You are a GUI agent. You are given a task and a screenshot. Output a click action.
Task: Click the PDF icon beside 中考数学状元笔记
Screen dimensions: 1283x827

---

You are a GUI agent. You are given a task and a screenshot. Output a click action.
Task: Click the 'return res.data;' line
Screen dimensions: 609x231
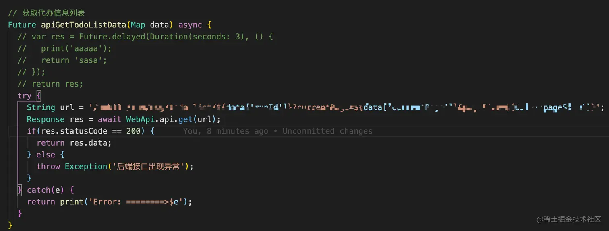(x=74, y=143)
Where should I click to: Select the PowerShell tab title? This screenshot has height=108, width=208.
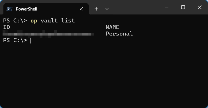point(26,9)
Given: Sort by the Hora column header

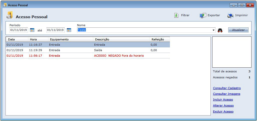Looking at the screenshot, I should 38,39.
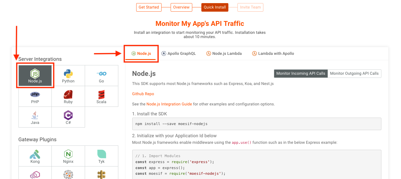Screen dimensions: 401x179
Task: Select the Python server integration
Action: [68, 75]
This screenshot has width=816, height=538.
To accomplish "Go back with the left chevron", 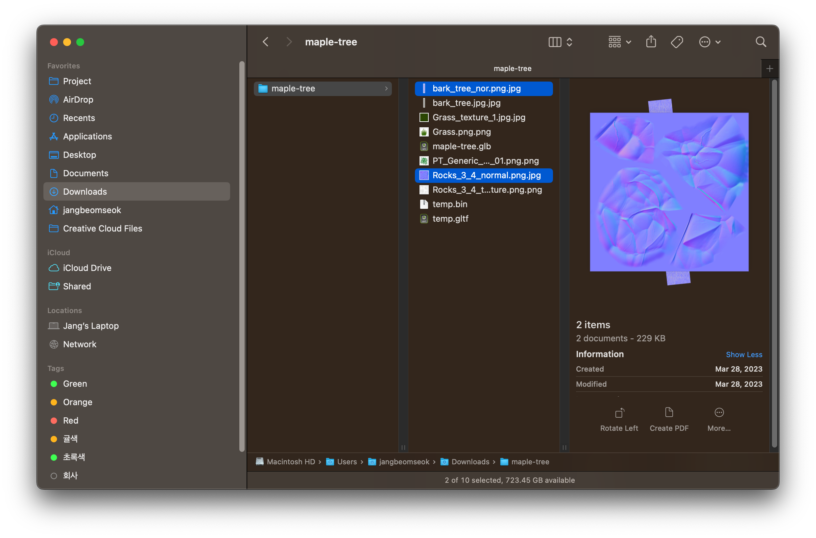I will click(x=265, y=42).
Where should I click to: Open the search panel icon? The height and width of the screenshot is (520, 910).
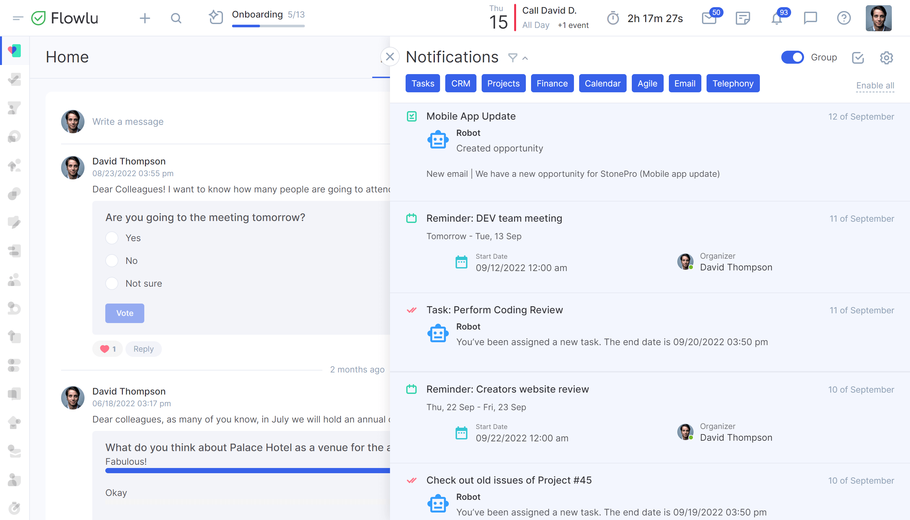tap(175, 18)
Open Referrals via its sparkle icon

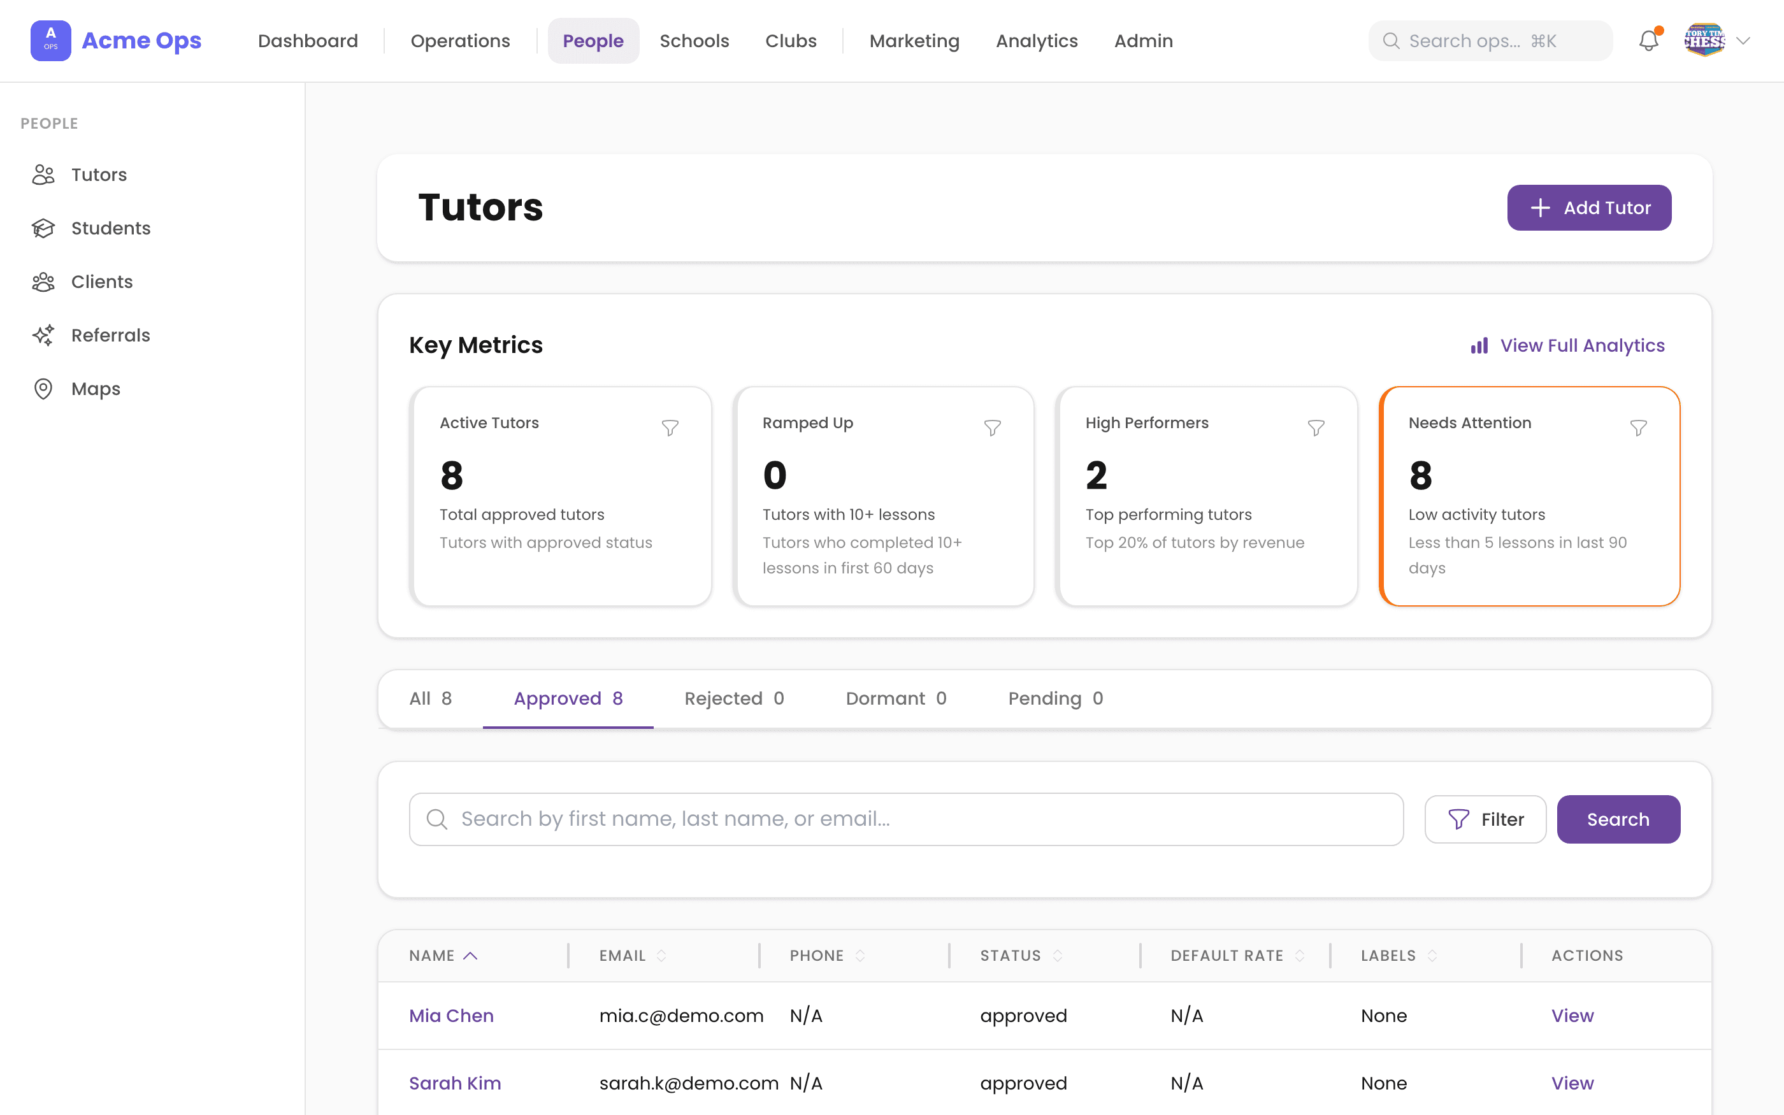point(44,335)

---

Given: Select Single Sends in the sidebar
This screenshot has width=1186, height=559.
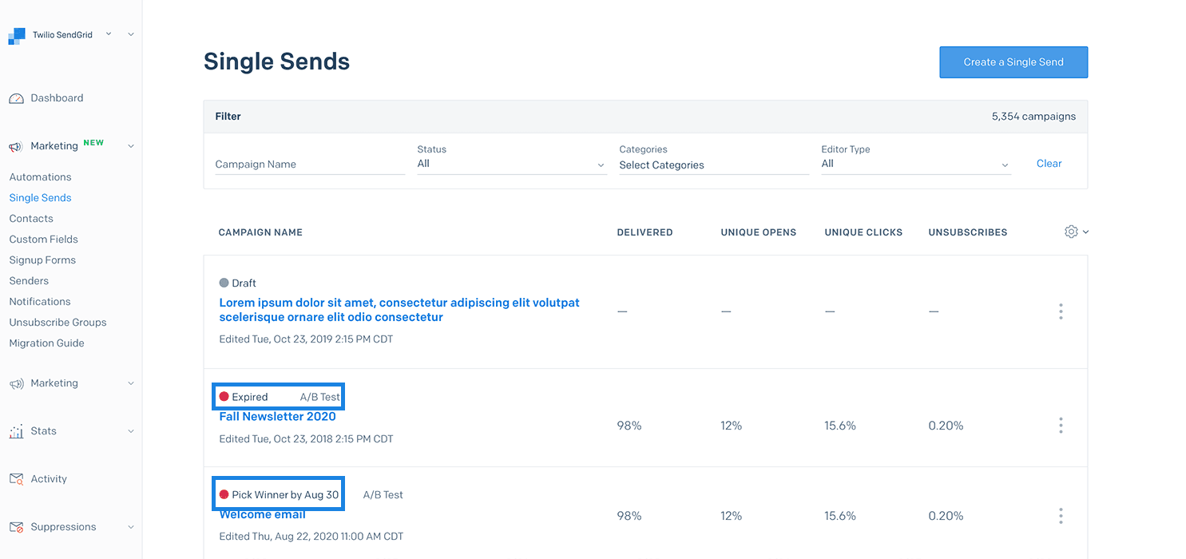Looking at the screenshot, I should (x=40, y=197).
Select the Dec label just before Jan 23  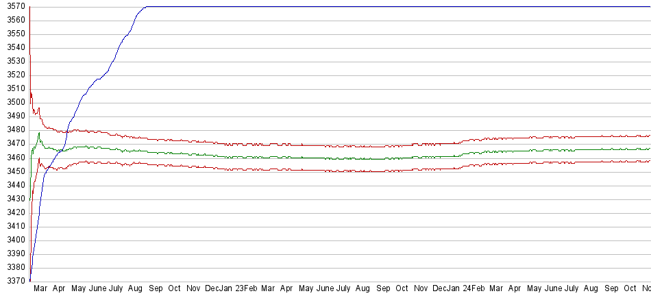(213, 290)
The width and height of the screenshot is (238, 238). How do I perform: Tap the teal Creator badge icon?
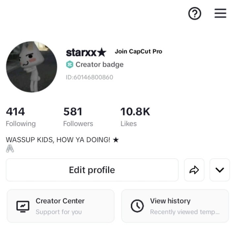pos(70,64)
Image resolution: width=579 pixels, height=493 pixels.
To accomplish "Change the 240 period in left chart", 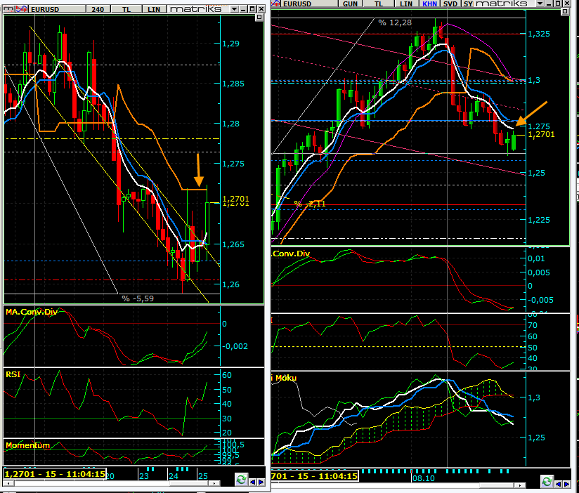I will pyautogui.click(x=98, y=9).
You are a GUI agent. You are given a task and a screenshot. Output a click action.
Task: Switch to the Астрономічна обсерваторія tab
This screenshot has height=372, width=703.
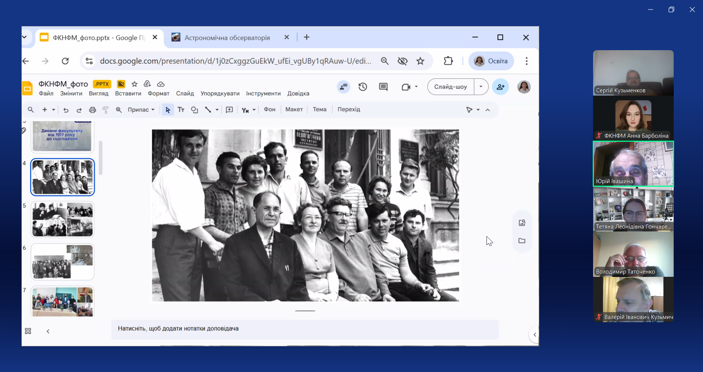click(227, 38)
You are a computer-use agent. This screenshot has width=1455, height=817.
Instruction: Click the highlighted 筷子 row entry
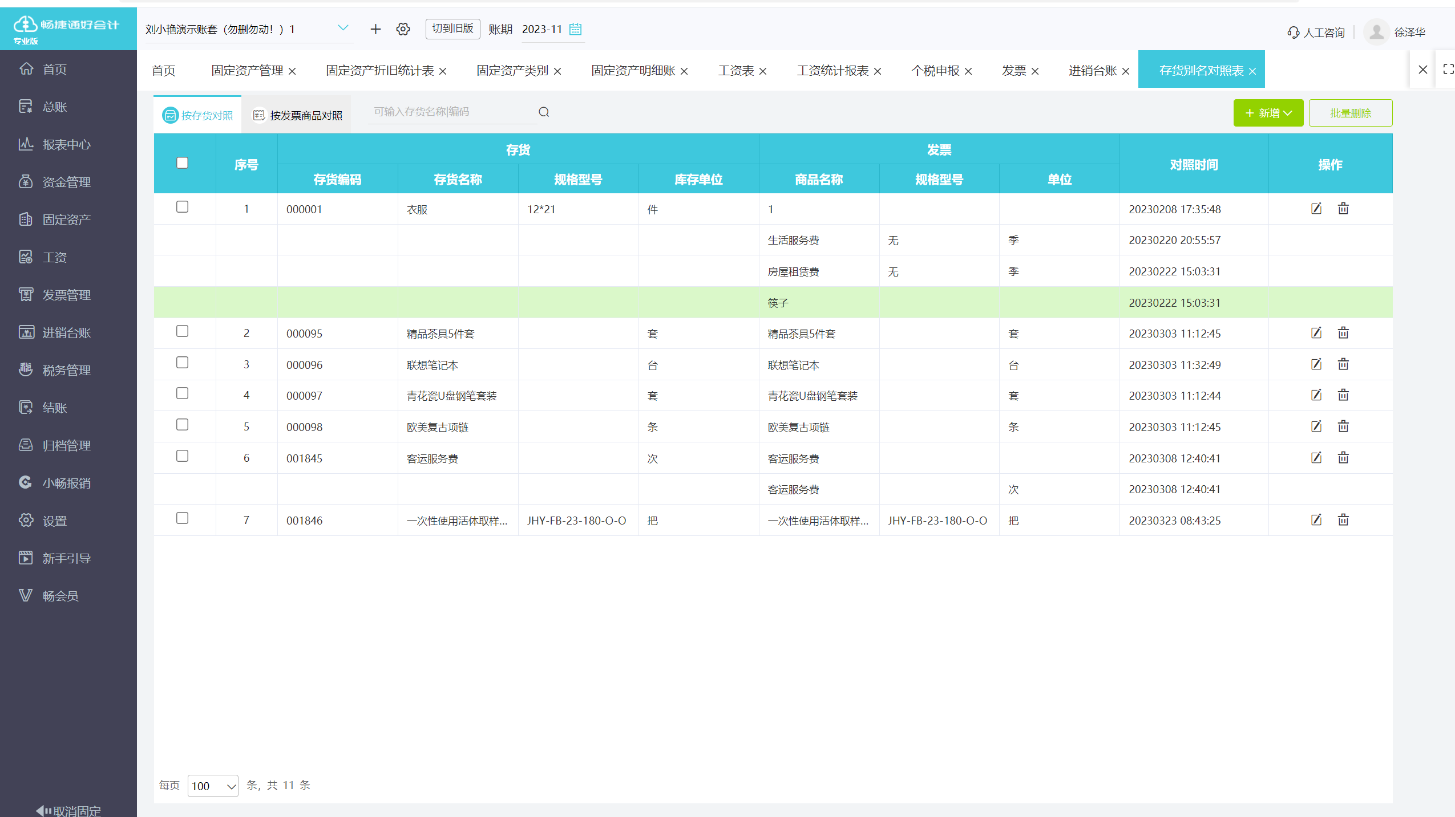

> Problem details
Can you write out again the lines from the one with "Where should I click to: Open" to the one with "point(44,335)", both included, leaving the pictures out?

> Answer to this problem
Where should I click to: Open the search panel icon? The height and width of the screenshot is (520, 910).
tap(175, 18)
Open Referrals via its sparkle icon

point(44,335)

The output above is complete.